Imagem 4: Rede Semântica gerada a partir do código Dimensão Estética (DE)

Neste contexto, Paola comenta que utiliza bastante elementos intertextuais em suas histórias. Como, por exemplo, citações de obras canônicas, a letra de alguma música como inspiração para o desenvolvimento de uma songfic, como a música Who e a fanfic homônimo, do Lauv em parceria do BTS: “onde “filtrei” a ideia principal da melodia para transformar em uma trama com 18 mil palavras. A ideia da música é questionar sobre o “verdadeiro eu” da pessoa por quem se apaixona e este foi o conflito do protagonista Park Jimin na trama”.

Para Karol as referências intertextuais também podem surgir de forma espontânea. Porém, algumas partem de produções canônicas como, por exemplo, na fanfic Mr. Intense, que apresenta os principais elementos da narrativa, como a máscara e as transmissões de live, baseado no manhwa BL BJ Alex. Outro ponto é a protagonista, que parte de alguns elementos de outro manhwa chamado A Pervert Daily Life com uma personalidade insaciável, mesclando assim uma trama que mistura mistério e relações sexuais. Outra fanfic da autora intitulada “Sr. Kim”, aborda “a temática sobre aulas de sexologia, me levou a querer transmitir muito mais conhecimento ao mesmo tempo que a história desenvolve o prazer. Um dos primeiros elementos detalhados é o livro indiano Kamasutra, as citações são baseadas em posições sexuais que transmite aos parceiros não apenas conhecimento sobre o corpo, mas que haja uma relação de conexão além do prazer, onde ambos possam se preocupar um com o outro, ainda que sejam desconhecidos.” explica Karol. Segundo a fã há um envolvimento muito maior por trás do desenvolvimento do plot, visto que a mesma procura trazer o assunto de forma resumida e de fácil entendimento para o leitor, além de unir conhecimentos de outras áreas como teoria da sexologia (Freud) e teoria sobre o amor e a relação interpessoal construída a partir de três componentes: intimidade, paixão e compromisso.

Dessa forma, podemos observar que as fãs colocam em prática as dimensões da competência midiática, mesmo que de forma indireta e procuram melhorar as suas histórias através de pesquisas sobre os assuntos abordados e também, o vínculo de parceria e amizade que extrapolaram o universo ficcional e o prazer comum para o cotidiano delas.

Nota: As entrevistas foram realizadas no mês de maio de 2021. Devido a questões pessoais, a Paola deletou as fanfics publicadas nas plataformas e segue sem previsão de retorno para a criação de histórias.
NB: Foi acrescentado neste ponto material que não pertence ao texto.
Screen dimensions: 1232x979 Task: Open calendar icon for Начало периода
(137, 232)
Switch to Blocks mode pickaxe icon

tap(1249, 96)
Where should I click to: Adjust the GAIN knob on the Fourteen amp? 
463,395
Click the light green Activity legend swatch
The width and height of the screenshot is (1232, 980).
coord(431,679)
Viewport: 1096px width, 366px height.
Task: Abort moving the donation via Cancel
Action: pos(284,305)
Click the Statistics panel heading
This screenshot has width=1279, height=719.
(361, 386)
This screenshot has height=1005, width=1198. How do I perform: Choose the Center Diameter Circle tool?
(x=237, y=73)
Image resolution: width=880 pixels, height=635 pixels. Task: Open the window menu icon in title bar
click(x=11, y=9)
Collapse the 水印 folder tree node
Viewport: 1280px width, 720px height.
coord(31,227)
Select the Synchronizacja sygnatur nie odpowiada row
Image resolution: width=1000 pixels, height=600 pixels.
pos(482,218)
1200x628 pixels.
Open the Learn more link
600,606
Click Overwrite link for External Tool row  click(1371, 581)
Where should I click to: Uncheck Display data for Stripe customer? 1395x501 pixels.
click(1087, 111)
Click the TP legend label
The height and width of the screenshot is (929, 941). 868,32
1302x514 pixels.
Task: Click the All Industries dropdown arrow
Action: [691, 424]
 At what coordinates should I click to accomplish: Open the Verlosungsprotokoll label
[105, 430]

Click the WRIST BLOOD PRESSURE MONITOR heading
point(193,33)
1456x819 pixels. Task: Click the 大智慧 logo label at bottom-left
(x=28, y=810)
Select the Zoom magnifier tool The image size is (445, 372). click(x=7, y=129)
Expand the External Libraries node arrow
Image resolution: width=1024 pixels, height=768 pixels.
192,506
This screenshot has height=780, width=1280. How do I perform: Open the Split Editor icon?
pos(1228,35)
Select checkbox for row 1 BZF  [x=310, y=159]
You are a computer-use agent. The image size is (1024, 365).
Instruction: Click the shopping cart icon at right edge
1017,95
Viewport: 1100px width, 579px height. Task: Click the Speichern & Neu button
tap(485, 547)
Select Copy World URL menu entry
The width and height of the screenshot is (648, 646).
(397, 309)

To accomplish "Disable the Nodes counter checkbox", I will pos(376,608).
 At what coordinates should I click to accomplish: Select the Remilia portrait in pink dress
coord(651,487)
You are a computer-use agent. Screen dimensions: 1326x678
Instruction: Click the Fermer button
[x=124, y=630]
Já a Karol, infelizmente teve a sua conta na plataforma Spirit Fanfics banido por “Violação dos Termos de Uso: Prática de Spam e atividade comercial indevida”, o que traz reflexões sobre até que ponto são as limitações de um autor, ao compartilhar dentro das suas próprias fanfics a conquista de ter publicado o seu primeiro e-book, além da falta de incentivo e crítica por certos leitores ao transformar uma fanfic em uma história original.

Referências 
FERRÉS, J.; PISCITELLI, A. Competência midiática: proposta articulada de dimensões e indicadores. Lumina, v. 9, n, 1, p. 1-16, 2015. Disponível em: <https://goo.gl/3EQnc6>. Acesso em: 24 mai. 2021.

FIGUEIREDO, P.; MONTBLANC, K. My purple universe: as fanfics dos Bangtan Boys. Entrevista concedida a Hsu Ya Ya. Observatório da Qualidade no Audiovisual, Juiz de Fora, 2021.

Informamos que a quarta fase deste projeto (CAAE 51662921.4.0000.5147) foi submetida e está de acordo com os princípios éticos norteadores da ética em pesquisa estabelecido na Res. 466/12 CNS e com a Norma Operacional Nº 001/2013 CNS. Data prevista para o término da pesquisa: março de 2022.